TEXT EXCERPT:
- - -

Supreme Court, Bronx County, New York.
Aug 10, 2012
36 Misc. 3d 1226 (N.Y. Sup. Ct. 2012)

Opinion

No. 306659/09.

2012-08-10

Yuriy KONDEREVYCH, Plaintiffs, v. COMPARE FOODS, INC. and LDB Properties LP, Defendants.

Stuart M. Rissof, Esq., Garden City, NY, for Plaintiff. Michael J. Mahon, Esq., Mahon Vanhaaster LLP, Nyack, NY, for Defendants.


Stuart M. Rissof, Esq., Garden City, NY, for Plaintiff. Michael J. Mahon, Esq., Mahon Vanhaaster LLP, Nyack, NY, for Defendants.
Kenneth L. Thompson Jr., J.

Plaintiff's motion for an Order pursuant to CPLR § 3212 granting summary judgment on his Labor Law claims and Defendants' cross-motion for an Order pursuant [Slip Op. 2]to CPLR § 3212 granting summary judgment and dismissing Plaintiff's Labor Law claims are consolidated for Decision herein.

Plaintiff's motion is DENIED.

Defendants' cross-motion is GRANTED.

- - -

DATA EXCERPTS:
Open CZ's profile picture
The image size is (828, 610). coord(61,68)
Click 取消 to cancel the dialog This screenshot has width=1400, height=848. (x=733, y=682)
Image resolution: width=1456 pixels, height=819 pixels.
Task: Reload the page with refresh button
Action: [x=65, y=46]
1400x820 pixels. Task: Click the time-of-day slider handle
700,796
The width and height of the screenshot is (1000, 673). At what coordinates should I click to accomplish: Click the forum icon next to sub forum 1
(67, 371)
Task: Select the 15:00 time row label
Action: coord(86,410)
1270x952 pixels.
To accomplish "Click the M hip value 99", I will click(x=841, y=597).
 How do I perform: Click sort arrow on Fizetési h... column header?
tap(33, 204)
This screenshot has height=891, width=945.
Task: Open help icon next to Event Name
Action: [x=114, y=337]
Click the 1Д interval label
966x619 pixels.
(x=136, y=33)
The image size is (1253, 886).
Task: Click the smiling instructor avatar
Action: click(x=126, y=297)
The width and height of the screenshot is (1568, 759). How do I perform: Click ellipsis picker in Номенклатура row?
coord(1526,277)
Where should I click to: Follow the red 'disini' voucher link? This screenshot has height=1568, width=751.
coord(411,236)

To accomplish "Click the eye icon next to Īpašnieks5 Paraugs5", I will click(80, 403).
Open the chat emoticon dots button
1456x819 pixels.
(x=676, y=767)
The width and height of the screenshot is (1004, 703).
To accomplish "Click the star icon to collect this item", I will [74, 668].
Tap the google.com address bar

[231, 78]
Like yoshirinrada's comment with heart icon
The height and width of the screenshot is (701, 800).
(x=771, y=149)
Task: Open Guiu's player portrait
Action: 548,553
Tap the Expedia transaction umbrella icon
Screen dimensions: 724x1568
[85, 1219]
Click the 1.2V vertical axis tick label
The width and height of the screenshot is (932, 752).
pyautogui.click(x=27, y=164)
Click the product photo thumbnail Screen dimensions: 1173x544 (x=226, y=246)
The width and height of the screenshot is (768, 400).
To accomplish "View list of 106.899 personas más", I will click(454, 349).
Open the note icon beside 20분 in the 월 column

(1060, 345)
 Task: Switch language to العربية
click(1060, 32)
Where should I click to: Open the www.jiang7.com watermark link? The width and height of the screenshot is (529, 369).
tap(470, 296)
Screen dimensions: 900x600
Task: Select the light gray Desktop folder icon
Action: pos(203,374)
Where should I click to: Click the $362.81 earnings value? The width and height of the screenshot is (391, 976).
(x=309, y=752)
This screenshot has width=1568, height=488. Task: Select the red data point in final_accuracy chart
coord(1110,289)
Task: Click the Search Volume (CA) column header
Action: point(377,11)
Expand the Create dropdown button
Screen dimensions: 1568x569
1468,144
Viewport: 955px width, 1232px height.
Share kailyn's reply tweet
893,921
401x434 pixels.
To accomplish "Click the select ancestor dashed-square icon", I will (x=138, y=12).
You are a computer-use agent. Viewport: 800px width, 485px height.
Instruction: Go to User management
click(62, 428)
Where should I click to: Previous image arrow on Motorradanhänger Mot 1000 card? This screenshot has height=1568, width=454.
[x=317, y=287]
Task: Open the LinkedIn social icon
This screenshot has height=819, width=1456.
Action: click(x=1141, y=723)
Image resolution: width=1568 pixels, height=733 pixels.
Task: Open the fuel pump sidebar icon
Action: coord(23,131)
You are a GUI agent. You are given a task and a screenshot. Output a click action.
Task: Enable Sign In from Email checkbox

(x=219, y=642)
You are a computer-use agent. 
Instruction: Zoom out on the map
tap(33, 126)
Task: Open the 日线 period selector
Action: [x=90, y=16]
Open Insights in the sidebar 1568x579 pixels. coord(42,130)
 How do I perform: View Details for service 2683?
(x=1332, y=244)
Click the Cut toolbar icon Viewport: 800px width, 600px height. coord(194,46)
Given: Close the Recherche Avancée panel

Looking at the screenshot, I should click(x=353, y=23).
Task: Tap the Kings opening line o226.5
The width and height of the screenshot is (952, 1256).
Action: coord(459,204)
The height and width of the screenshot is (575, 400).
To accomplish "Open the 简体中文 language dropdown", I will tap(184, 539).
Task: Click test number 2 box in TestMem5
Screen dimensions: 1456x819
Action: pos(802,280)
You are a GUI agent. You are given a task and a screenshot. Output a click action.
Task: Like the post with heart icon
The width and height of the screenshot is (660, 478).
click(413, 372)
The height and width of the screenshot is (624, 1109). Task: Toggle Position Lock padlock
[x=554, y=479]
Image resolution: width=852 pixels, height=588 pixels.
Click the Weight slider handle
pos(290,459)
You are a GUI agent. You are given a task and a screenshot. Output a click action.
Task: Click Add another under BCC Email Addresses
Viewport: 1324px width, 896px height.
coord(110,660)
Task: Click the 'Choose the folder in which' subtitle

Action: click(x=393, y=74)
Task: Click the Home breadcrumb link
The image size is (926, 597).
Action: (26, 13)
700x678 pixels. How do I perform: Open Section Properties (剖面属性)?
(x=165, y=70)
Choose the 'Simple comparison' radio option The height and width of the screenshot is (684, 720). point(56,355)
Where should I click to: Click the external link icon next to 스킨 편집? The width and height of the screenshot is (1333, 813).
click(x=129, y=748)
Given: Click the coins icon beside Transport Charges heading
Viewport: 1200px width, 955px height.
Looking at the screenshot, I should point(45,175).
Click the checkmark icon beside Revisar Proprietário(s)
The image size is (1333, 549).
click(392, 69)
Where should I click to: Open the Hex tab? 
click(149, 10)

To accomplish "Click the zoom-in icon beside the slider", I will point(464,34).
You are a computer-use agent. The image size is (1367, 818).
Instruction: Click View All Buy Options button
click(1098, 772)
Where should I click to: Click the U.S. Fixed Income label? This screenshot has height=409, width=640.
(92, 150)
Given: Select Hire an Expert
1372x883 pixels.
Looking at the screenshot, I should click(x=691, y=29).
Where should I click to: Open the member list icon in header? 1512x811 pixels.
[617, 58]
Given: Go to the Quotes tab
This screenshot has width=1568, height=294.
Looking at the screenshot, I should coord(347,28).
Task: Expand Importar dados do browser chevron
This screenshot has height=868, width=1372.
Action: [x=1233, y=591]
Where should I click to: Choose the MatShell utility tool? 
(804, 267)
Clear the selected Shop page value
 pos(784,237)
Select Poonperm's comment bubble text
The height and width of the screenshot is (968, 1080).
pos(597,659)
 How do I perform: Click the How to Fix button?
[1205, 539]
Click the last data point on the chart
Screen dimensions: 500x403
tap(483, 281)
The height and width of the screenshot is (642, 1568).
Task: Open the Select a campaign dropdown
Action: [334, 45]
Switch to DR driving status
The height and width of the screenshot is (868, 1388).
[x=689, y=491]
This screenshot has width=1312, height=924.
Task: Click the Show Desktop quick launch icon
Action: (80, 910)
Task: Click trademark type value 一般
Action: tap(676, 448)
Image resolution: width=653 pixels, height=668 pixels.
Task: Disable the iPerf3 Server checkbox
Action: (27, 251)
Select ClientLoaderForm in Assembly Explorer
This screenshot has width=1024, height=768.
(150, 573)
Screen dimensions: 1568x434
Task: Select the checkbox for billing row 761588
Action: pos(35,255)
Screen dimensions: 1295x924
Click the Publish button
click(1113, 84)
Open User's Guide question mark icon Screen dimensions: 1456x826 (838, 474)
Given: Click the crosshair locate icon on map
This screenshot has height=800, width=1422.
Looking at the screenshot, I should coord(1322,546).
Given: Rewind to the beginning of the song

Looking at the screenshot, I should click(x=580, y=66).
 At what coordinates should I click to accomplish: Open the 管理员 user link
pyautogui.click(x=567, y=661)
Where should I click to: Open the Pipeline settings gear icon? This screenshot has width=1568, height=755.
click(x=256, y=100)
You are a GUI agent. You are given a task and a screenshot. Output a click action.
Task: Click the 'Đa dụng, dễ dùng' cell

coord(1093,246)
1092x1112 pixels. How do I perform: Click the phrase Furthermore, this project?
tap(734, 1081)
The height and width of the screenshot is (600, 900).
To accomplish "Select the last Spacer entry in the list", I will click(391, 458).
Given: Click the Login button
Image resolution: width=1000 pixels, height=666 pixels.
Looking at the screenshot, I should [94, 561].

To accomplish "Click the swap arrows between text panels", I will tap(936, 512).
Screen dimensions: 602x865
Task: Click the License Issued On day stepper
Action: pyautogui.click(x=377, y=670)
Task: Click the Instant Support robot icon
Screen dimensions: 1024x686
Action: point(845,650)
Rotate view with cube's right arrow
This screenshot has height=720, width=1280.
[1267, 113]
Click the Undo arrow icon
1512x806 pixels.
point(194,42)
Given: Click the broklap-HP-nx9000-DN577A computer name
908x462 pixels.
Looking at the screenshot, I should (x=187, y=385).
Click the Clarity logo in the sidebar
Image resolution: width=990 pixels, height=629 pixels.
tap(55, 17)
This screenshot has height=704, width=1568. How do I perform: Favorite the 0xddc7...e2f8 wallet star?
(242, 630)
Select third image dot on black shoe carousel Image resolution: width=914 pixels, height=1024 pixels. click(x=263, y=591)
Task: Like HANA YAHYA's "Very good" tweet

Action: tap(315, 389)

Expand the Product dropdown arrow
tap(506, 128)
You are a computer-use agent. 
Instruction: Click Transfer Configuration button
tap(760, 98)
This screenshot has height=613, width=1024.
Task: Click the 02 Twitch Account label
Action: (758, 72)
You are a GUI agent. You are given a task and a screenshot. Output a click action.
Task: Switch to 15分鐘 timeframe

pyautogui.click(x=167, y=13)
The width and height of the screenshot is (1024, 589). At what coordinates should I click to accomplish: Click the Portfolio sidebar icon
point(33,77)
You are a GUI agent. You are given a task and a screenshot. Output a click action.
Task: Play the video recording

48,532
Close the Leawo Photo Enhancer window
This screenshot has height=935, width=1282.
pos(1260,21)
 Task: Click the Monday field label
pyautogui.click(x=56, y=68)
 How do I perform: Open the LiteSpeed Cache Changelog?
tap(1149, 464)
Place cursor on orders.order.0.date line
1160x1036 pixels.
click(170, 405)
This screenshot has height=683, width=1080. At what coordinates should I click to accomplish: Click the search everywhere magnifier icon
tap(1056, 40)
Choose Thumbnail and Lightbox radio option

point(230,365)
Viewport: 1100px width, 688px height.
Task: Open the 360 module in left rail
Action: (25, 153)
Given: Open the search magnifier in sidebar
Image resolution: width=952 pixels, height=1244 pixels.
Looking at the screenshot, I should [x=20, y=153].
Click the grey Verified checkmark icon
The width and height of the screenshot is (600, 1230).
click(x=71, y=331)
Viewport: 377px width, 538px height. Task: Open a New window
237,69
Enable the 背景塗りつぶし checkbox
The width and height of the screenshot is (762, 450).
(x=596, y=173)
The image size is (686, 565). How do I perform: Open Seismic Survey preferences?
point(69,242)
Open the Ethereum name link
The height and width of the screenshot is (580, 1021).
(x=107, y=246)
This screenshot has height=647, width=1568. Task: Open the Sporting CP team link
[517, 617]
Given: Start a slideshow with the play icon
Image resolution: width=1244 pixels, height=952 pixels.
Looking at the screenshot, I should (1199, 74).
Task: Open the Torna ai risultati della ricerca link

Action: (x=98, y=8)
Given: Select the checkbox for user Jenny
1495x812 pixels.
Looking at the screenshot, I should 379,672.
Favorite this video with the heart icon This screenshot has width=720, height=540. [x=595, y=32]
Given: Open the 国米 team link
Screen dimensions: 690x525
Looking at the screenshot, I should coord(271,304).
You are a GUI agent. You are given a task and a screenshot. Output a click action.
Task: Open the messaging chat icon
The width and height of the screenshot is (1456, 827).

- - -

TASKS FOR THIS EXERCISE:
1) In the court opinion, transcribe the passage between "Yuriy KONDEREVYCH, Plaintiffs, v." and "cross-motion is GRANTED.", inclusive.
2) Based on the court opinion, decide whether each statement below is correct. For each, answer yes or no and quote the words from the opinion that settle it.
(a) The plaintiff's motion for summary judgment was granted.
(b) The defendants' cross-motion was granted.
(c) The case was heard in Supreme Court, Bronx County.

ANSWERS BELOW:
1)
Yuriy KONDEREVYCH, Plaintiffs, v. COMPARE FOODS, INC. and LDB Properties LP, Defendants.

Stuart M. Rissof, Esq., Garden City, NY, for Plaintiff. Michael J. Mahon, Esq., Mahon Vanhaaster LLP, Nyack, NY, for Defendants.


Stuart M. Rissof, Esq., Garden City, NY, for Plaintiff. Michael J. Mahon, Esq., Mahon Vanhaaster LLP, Nyack, NY, for Defendants.
Kenneth L. Thompson Jr., J.

Plaintiff's motion for an Order pursuant to CPLR § 3212 granting summary judgment on his Labor Law claims and Defendants' cross-motion for an Order pursuant [Slip Op. 2]to CPLR § 3212 granting summary judgment and dismissing Plaintiff's Labor Law claims are consolidated for Decision herein.

Plaintiff's motion is DENIED.

Defendants' cross-motion is GRANTED.

2)
(a) No: "Plaintiff's motion is DENIED."
(b) Yes: "Defendants' cross-motion is GRANTED."
(c) Yes: "Supreme Court, Bronx County, New York."